Dans le petit monde des supermarchés bio, c’est un des acteurs qui montent en puissance. La coopérative bruxelloise Färm, qui s’appuie déjà sur un réseau de six magasins (cinq à Bruxelles et un à Louvain-la-Neuve), s’apprête à ouvrir un septième supermarché. Ce sera en principe pour le début de l’an prochain. Le lieu n’est pas encore connu, mais les pourparlers sont bien avancés.

Färm
  • 2009: Alexis Descampe et Baptiste Bataille, diplômés en écologie de l’UCL, créent une épicerie bio à Etterbeek.
  • 2013: ouverture d’un magasin Färm dans le centre de Bruxelles. La SPRL d’origine devient une coopérative associant des producteurs.
  • Nombre de magasins: 6 (dont 2 franchisés).
  • Chiffre d’affaires 2017: plus de 15 millions d’euros.
  • Emploi: 113, magasins franchisés compris (99 équivalents temps plein).

Les dirigeants de Färm ne comptent pas en rester là. Ils n’ont jamais caché leur ambition de s’appuyer sur un réseau de 16 ou 17 magasins d’ici 2019, tout en soutenant le développement des filières de production durable.

Pour disposer des capitaux nécessaires à son essor, Färm a opté pour le crowdfunding. D’ici quelques jours, la plateforme Lita.co (ex-1001PACT) lancera une campagne de récolte de fonds de 300.000 euros, le maximum légal en Belgique.

À ce montant viendront s’ajouter les 500.000 euros que finance.brussels, le pôle de financement public de la Région bruxelloise, s’est engagé à injecter à titre de coinvestisseur dans la société coopérative.

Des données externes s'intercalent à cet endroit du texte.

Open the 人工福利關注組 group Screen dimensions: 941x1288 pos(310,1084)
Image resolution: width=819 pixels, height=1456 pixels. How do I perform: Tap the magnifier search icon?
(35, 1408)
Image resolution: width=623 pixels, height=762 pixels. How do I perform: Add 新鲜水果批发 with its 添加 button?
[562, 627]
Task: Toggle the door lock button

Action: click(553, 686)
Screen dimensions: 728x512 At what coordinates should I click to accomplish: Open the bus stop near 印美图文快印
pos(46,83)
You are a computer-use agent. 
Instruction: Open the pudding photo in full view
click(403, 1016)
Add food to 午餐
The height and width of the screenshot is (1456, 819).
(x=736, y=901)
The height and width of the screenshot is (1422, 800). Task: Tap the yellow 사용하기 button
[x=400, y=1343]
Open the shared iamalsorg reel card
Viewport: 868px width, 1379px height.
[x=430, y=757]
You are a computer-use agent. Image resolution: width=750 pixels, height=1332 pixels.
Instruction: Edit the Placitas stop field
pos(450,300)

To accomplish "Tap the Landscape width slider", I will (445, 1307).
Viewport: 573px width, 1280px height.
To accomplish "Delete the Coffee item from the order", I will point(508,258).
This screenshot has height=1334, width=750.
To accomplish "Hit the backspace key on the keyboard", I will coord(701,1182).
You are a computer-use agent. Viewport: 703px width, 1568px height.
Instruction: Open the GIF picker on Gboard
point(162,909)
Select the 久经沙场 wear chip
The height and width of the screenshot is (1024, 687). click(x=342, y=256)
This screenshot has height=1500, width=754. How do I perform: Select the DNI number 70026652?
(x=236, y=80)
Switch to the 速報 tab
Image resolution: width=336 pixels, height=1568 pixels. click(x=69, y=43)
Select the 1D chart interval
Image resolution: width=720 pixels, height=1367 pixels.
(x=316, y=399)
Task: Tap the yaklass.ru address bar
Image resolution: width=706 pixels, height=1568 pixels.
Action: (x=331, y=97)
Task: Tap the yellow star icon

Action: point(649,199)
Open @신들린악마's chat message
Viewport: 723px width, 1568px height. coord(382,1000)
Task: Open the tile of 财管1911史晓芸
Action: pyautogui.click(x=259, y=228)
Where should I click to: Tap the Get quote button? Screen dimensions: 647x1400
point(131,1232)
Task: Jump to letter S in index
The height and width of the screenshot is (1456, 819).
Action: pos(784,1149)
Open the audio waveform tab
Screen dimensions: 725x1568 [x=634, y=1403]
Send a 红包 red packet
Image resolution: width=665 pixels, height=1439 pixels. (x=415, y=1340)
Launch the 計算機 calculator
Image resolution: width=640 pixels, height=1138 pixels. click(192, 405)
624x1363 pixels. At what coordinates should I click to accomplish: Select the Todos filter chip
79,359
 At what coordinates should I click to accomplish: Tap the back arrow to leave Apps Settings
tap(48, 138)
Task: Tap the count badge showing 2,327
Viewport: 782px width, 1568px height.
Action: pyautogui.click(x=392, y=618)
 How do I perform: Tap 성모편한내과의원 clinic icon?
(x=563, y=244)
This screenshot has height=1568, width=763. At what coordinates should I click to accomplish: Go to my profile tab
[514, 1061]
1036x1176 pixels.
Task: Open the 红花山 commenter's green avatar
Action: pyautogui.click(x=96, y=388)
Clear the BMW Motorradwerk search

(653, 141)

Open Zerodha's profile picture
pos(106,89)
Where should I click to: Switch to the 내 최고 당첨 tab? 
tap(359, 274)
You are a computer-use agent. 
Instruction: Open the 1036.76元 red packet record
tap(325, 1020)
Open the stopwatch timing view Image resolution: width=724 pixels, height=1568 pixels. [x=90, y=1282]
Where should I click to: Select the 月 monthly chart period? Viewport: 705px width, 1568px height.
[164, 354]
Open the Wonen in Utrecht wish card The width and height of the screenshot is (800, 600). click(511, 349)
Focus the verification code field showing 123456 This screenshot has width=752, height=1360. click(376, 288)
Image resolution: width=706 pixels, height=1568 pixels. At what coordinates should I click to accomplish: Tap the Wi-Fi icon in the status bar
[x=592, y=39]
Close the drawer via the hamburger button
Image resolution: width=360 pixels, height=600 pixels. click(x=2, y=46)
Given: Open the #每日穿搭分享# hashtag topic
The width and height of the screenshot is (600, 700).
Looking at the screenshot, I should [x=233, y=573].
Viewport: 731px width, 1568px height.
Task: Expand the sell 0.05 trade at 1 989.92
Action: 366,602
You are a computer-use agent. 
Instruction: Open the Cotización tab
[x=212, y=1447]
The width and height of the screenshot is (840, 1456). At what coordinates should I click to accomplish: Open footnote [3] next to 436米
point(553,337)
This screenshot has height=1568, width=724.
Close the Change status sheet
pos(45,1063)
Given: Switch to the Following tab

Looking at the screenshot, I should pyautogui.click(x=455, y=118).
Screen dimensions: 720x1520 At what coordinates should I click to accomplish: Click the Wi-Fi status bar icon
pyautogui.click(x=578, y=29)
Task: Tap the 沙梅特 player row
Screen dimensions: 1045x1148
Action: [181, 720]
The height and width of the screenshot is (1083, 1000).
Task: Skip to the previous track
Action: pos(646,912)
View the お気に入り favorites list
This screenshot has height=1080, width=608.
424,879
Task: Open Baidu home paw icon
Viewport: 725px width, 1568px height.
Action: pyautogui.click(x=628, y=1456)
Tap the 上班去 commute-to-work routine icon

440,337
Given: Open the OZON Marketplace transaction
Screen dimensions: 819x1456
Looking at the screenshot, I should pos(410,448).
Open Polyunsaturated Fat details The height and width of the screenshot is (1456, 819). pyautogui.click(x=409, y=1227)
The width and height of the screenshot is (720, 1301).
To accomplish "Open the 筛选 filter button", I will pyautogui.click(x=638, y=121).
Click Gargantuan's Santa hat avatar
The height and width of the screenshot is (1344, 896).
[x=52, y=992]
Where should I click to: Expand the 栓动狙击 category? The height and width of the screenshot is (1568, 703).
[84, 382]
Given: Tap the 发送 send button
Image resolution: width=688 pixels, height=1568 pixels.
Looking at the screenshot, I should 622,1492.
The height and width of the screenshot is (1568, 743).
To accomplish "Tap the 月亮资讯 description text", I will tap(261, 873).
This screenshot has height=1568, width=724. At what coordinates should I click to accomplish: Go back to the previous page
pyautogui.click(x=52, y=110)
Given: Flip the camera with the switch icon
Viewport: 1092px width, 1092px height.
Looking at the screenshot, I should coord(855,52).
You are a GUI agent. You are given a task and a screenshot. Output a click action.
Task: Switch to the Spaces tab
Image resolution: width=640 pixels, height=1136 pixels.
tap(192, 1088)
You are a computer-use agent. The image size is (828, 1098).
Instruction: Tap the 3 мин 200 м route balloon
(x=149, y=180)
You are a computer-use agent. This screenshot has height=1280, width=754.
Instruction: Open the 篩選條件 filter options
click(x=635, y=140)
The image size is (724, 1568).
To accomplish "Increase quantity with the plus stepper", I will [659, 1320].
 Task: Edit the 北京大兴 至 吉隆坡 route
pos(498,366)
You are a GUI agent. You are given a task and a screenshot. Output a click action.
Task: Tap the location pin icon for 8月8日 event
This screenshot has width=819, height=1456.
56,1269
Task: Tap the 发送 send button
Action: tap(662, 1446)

"Le projet entrepreneurial de Färm, qui privilégie les circuits courts, entre tout à fait dans notre politique d’investissement. Le dossier est bien avancé. Il reste quelques détails juridiques à peaufiner, mais tout devrait être bouclé dans les prochaines semaines", précise Serge Vilain, le président du comité de direction de finance.brussels.

Cette injection de capital devrait être suivie d’autres dans les prochaines années. "Avec ces 800.000 euros, nous devrions pouvoir tenir durant un an et demi ou deux ans, d’autant qu’à l’avenir, nous comptons davantage sur les magasins affiliés, ce qui nécessitera moins de capitaux", explique Alexis Descampe, le patron et cofondateur de la coopérative.

"Avec ces 800.000 euros, nous devrions pouvoir tenir un an et demi ou deux ans."
Alexis Descampe
CEO de Färm

"Très long terme"

Actuellement, Färm n’est pas rentable. Les quelque 350.000 passages en caisse et le chiffre d’affaires de plus de 15 millions d’euros espéré cette année sont jugés très encourageants, mais la société a essuyé l’an dernier une perte de 202.000 euros.

Pas de quoi inquiéter outre mesure Alexis Descampe. "Nous ne serons probablement pas rentables avant trois ans, en raison des importants développements logistiques qui nécessitent des ressources financières. Mais nous nous inscrivons de toute manière dans une perspective de très long terme", dit-il.

Au cœur des villes

La dizaine de nouveaux magasins devrait être implantée au cœur des villes. Färm, qui en a ciblé une vingtaine, vise également la Flandre, où elle compte plutôt privilégier les magasins affiliés en s’appuyant sur le réseau existant.

Si le Belge se tourne aujourd’hui davantage vers les produits bio, on est encore loin de l’évolution des chiffres en France, où le marché est beaucoup plus structuré. Chez nous, la consommation bio représente aujourd’hui environ 4% de parts de marché dans l’alimentaire.

La concurrence d’un Bio Planet, la chaîne bio du groupe Colruyt, n’est-elle pas trop écrasante pour les acteurs plus petits qui prolifèrent sur le marché? "C’est plutôt un stimulant qui nous pousse à repenser notre modèle et à mettre en avant nos spécificités", répond Alexis Descampe.

Ces spécificités, c’est notamment une offre de produits locaux achetés, dans la mesure du possible, dans un rayon maximal de 80 kilomètres et fournis directement par le producteur. "Notre but n’est pas de travailler en visant le prix le moins cher, mais le prix le plus juste."